> [DATA UNDER STUDY]:
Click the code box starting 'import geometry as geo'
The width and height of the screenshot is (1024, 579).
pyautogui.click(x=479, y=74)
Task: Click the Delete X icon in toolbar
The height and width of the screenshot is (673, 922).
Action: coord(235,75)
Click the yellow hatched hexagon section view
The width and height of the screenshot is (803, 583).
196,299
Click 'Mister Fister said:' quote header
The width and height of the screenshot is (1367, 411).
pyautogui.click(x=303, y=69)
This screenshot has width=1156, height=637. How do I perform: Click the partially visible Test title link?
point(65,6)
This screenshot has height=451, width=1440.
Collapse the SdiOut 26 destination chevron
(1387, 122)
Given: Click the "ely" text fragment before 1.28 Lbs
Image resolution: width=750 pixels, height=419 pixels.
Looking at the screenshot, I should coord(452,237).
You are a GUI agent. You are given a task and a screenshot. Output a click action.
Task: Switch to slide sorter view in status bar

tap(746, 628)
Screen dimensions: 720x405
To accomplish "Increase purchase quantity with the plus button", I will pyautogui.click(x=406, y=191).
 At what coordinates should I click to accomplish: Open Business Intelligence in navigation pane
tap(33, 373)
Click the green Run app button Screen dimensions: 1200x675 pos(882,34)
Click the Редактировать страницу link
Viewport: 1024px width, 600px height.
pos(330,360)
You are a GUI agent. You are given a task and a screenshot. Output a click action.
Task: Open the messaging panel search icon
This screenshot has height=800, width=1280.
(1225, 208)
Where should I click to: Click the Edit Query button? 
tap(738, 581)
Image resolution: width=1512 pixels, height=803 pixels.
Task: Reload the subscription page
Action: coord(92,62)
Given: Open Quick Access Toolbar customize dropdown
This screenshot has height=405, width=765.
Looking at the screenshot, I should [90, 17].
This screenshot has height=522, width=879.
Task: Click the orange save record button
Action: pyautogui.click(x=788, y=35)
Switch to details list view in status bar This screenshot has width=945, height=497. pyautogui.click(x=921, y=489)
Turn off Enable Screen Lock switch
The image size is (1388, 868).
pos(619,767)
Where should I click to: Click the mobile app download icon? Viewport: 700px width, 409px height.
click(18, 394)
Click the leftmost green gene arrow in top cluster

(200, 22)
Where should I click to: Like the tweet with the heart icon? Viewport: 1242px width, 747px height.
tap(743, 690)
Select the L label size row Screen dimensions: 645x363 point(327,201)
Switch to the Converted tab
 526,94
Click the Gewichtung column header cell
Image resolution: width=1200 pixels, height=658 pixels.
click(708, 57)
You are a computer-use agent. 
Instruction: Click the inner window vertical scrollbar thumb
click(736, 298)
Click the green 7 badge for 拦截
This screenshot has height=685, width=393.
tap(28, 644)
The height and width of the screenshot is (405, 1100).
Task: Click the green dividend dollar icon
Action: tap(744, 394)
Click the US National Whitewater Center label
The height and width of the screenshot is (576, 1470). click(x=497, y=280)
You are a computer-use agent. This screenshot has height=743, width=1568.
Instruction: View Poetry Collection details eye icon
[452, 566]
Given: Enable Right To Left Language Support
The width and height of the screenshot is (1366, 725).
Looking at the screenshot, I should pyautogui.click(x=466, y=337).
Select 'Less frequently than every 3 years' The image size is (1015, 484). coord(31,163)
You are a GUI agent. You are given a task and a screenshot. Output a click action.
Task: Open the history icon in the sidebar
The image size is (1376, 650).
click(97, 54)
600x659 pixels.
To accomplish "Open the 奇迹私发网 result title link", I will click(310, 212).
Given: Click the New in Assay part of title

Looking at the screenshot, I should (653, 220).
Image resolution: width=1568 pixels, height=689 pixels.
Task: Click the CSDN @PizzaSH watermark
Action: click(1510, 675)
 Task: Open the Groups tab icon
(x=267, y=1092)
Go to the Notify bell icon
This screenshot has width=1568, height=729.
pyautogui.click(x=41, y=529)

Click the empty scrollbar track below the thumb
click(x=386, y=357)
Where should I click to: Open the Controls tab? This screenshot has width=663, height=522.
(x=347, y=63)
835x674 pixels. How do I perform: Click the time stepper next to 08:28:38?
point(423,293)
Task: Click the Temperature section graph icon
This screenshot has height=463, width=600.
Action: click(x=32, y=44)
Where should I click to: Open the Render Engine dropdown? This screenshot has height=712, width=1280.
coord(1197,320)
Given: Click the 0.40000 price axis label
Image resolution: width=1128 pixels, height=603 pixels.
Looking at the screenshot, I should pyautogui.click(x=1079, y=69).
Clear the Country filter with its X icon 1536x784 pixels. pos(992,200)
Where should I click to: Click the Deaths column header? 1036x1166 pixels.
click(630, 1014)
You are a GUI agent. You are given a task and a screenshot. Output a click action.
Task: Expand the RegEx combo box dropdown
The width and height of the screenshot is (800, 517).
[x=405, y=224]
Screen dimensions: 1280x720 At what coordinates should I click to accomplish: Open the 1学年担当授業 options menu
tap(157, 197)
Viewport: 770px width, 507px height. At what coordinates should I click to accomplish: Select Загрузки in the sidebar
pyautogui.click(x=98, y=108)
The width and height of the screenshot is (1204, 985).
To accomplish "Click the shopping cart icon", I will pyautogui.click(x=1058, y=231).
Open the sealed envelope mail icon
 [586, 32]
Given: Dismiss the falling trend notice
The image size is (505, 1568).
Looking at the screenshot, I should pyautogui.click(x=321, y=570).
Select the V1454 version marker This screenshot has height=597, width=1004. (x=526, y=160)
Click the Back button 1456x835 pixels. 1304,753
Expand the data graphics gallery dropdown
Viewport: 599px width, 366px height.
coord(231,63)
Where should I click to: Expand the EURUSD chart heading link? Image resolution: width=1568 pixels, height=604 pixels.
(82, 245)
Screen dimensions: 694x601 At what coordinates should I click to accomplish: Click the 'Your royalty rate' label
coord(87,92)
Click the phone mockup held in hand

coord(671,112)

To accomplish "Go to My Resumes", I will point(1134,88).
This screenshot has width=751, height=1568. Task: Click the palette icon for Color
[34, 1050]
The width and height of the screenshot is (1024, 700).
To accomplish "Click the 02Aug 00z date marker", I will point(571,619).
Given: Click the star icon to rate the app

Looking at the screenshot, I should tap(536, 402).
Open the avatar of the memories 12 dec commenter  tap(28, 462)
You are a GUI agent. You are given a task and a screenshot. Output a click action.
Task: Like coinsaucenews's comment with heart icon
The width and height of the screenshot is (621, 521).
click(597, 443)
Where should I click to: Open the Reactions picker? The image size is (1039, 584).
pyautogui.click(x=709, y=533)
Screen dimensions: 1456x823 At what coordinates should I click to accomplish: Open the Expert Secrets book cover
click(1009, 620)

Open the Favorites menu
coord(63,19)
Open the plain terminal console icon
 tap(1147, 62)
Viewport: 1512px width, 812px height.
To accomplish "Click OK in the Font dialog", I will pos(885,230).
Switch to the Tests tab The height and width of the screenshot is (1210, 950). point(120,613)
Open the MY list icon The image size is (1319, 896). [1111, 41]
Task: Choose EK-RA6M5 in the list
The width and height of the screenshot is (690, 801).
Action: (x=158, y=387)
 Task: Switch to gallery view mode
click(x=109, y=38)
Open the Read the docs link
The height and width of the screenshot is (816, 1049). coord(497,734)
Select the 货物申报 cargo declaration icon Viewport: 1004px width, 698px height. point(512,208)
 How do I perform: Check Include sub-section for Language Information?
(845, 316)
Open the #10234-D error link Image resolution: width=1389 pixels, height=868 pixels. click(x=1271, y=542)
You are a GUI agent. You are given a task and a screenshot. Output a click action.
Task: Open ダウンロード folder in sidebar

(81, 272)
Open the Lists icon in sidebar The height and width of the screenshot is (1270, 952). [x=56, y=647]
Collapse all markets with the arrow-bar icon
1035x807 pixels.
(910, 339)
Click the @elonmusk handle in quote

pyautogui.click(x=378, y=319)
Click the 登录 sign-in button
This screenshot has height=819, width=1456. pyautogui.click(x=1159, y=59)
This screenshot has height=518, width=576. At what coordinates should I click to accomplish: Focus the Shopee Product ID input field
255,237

> [PROBLEM DETAILS]: As listed above, the lines from the line with "Task: Click the Delete X icon in toolbar" to the line with "before 1.28 Lbs" are to be echoed exactly, with both ends included and nothing added.

> [RESPONSE BELOW]:
Task: Click the Delete X icon in toolbar
The height and width of the screenshot is (673, 922).
Action: coord(235,75)
Click the yellow hatched hexagon section view
The width and height of the screenshot is (803, 583).
196,299
Click 'Mister Fister said:' quote header
The width and height of the screenshot is (1367, 411).
pyautogui.click(x=303, y=69)
This screenshot has width=1156, height=637. How do I perform: Click the partially visible Test title link?
point(65,6)
This screenshot has height=451, width=1440.
Collapse the SdiOut 26 destination chevron
(1387, 122)
Given: Click the "ely" text fragment before 1.28 Lbs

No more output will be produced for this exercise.